To figure out if a set `U` is a "subspace" of a bigger set `V`, we need to check a few things. One super important thing is whether the "zero vector" of `V` is also in `U`.

In our problem:
`V` is the set of all 2x2 matrices with real numbers. The "zero vector" for `V` is the 2x2 matrix where all entries are zero:
$$ \begin{bmatrix} 0 & 0 \\ 0 & 0 \end{bmatrix} $$

Now let's look at `U`. `U` is a set of special 2x2 matrices that look like this:
$$ \begin{bmatrix} a & 2a \\ 0 & 3 \end{bmatrix} $$
where `a` can be any real number.

For the zero matrix to be in `U`, it would have to fit this pattern. This means:
1. The top-left entry `a` would have to be 0.
2. The top-right entry `2a` would have to be 0 (which it would be if `a=0`).
3. The bottom-left entry `0` matches `0`.
4. The bottom-right entry `3` would have to be 0.

But wait! The last part says `3` must be `0`. That's just not true!

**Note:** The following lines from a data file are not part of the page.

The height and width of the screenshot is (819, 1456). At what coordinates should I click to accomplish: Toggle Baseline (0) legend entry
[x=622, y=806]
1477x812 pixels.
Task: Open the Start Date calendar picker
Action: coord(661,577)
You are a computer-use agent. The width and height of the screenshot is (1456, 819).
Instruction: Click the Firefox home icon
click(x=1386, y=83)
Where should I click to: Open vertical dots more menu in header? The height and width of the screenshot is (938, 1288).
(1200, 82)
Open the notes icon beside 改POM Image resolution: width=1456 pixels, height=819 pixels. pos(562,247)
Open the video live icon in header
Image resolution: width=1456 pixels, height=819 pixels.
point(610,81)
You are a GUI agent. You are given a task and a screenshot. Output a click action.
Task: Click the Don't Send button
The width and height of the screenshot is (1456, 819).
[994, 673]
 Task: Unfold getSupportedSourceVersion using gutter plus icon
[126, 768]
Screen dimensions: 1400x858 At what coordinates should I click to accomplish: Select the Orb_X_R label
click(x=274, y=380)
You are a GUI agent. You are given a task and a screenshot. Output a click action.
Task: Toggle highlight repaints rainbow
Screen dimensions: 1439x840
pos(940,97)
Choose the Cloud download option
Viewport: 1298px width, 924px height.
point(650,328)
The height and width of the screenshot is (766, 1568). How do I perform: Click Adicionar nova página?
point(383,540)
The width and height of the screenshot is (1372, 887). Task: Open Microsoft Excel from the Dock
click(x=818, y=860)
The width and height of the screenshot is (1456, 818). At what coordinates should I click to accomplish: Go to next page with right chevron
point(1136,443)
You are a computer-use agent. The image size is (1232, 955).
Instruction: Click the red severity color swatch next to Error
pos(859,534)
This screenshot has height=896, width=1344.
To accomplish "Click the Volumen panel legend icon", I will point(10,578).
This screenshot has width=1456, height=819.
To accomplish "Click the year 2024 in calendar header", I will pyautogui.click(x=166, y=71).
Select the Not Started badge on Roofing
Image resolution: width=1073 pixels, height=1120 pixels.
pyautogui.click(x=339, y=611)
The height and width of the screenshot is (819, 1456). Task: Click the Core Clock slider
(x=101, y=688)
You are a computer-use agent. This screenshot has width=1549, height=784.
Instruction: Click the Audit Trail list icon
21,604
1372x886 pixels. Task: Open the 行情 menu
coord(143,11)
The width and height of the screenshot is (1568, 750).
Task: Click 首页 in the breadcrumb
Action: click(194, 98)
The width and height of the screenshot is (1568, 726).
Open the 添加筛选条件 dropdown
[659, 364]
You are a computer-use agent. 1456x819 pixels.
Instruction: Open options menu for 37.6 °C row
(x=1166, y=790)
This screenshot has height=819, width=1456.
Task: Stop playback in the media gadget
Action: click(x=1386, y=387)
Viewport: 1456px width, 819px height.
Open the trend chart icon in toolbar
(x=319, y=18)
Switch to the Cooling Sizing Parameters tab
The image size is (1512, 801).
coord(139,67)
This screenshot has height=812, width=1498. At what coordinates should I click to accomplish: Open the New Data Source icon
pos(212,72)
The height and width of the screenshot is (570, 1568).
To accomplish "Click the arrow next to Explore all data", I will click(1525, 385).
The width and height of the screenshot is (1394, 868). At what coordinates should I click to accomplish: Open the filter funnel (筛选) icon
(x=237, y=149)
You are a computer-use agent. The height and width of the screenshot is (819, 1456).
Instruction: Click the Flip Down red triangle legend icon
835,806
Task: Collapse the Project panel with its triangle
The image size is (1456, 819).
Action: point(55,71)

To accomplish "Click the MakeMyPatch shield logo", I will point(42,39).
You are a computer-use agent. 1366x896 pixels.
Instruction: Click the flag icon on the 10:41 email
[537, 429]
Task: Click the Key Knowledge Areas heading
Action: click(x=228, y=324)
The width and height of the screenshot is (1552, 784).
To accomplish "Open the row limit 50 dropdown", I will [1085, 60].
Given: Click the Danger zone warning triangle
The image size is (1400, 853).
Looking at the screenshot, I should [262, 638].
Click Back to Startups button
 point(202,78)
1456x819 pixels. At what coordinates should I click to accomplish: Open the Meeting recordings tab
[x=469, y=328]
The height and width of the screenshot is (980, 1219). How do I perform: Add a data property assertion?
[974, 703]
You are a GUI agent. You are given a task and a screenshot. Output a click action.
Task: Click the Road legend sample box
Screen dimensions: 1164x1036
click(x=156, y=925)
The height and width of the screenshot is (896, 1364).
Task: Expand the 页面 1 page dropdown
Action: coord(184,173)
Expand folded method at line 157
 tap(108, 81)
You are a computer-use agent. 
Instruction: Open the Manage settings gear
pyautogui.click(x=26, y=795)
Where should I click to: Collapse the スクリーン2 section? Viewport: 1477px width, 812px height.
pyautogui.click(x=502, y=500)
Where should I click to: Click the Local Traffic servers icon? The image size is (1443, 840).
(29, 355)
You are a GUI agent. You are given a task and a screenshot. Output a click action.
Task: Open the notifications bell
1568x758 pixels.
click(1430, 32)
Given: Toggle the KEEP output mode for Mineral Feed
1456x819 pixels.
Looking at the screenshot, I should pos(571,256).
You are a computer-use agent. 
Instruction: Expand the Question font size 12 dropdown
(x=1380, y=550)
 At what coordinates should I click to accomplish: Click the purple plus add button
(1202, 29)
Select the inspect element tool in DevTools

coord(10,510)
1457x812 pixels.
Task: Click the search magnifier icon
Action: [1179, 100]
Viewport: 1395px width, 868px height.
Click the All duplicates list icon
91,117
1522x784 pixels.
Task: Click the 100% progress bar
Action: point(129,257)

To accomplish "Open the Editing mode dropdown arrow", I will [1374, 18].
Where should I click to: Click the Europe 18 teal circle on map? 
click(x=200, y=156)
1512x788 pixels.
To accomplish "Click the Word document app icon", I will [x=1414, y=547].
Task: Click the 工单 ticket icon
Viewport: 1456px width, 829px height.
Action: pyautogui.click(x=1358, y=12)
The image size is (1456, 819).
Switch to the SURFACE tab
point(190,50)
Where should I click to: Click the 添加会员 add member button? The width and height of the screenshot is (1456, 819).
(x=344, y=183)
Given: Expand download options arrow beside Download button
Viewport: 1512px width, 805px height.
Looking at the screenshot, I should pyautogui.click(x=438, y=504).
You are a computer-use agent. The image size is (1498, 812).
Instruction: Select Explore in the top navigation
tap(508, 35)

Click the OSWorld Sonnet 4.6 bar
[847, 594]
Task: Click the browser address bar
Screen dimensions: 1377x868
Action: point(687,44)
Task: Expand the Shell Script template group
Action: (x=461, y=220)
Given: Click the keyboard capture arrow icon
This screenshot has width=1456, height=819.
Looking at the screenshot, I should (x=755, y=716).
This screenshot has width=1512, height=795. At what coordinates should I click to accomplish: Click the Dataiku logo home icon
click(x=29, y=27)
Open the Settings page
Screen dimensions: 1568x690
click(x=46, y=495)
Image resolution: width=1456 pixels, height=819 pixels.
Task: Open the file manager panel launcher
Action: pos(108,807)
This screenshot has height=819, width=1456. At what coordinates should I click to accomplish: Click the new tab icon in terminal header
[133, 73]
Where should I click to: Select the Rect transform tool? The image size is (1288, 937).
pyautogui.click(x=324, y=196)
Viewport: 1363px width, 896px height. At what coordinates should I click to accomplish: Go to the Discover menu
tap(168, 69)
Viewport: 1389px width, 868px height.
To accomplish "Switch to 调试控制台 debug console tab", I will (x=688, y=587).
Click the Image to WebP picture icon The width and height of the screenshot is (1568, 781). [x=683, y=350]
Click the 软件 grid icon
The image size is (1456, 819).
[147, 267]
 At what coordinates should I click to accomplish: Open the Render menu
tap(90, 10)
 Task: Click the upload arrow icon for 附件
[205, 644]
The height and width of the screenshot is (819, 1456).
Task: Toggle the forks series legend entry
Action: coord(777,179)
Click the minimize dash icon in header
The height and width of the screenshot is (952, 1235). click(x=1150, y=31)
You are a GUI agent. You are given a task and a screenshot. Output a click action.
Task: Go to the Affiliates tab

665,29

Since `3` is not `0`, the zero matrix is NOT in `U`.

Because the zero matrix isn't in `U`, `U` can't be a subspace of `V`. It's like a club rule that says "everyone must bring a hat," but the zero matrix doesn't have a hat, so it can't be in this club!

Alternative answer

Answer:
U is NOT a subspace of V. Explain
This is a question about what makes a special group of numbers (called a 'subspace') inside a bigger group of numbers. The main idea is that a subspace has to follow a few simple rules. One of the most important rules is that it *must* include the "nothing" item, or what we call the "zero vector."

The solving step is:

1. First, let's figure out what the "nothing" item looks like in our big group `V`. `V` is made of 2x2 boxes of numbers where all the numbers are real numbers. The "nothing" box (the zero matrix) looks like this: `[[0, 0], [0, 0]]`. All zeros!

2. Next, let's look at the special group `U`. The boxes in `U` always have a specific pattern: `[[a, 2a], [0, 3]]`. This means the top-left number is `a`, the top-right is `2` times `a`, the bottom-left is always `0`, and the bottom-right is always `3`.

3. Now, let's try to see if our "nothing" box (`[[0, 0], [0, 0]]`) can fit the pattern for `U`.
* For the top-left number to be `0`, `a` would have to be `0`.
* If `a` is `0`, then `2a` (the top-right number) would be `2 * 0 = 0`. That matches!
* The bottom-left number is already `0` in the `U` pattern, so that matches too.
* BUT, the bottom-right number in the `U` pattern is *always* `3`. For the "nothing" box, this number needs to be `0`. Since `3` is not `0`, the "nothing" box can *never* be part of `U`.

4. Because `U` doesn't have the "nothing" box, it can't be a subspace. It's like a club that requires everyone to have a specific hat, but the most basic member (the "nothing" member) doesn't have that hat!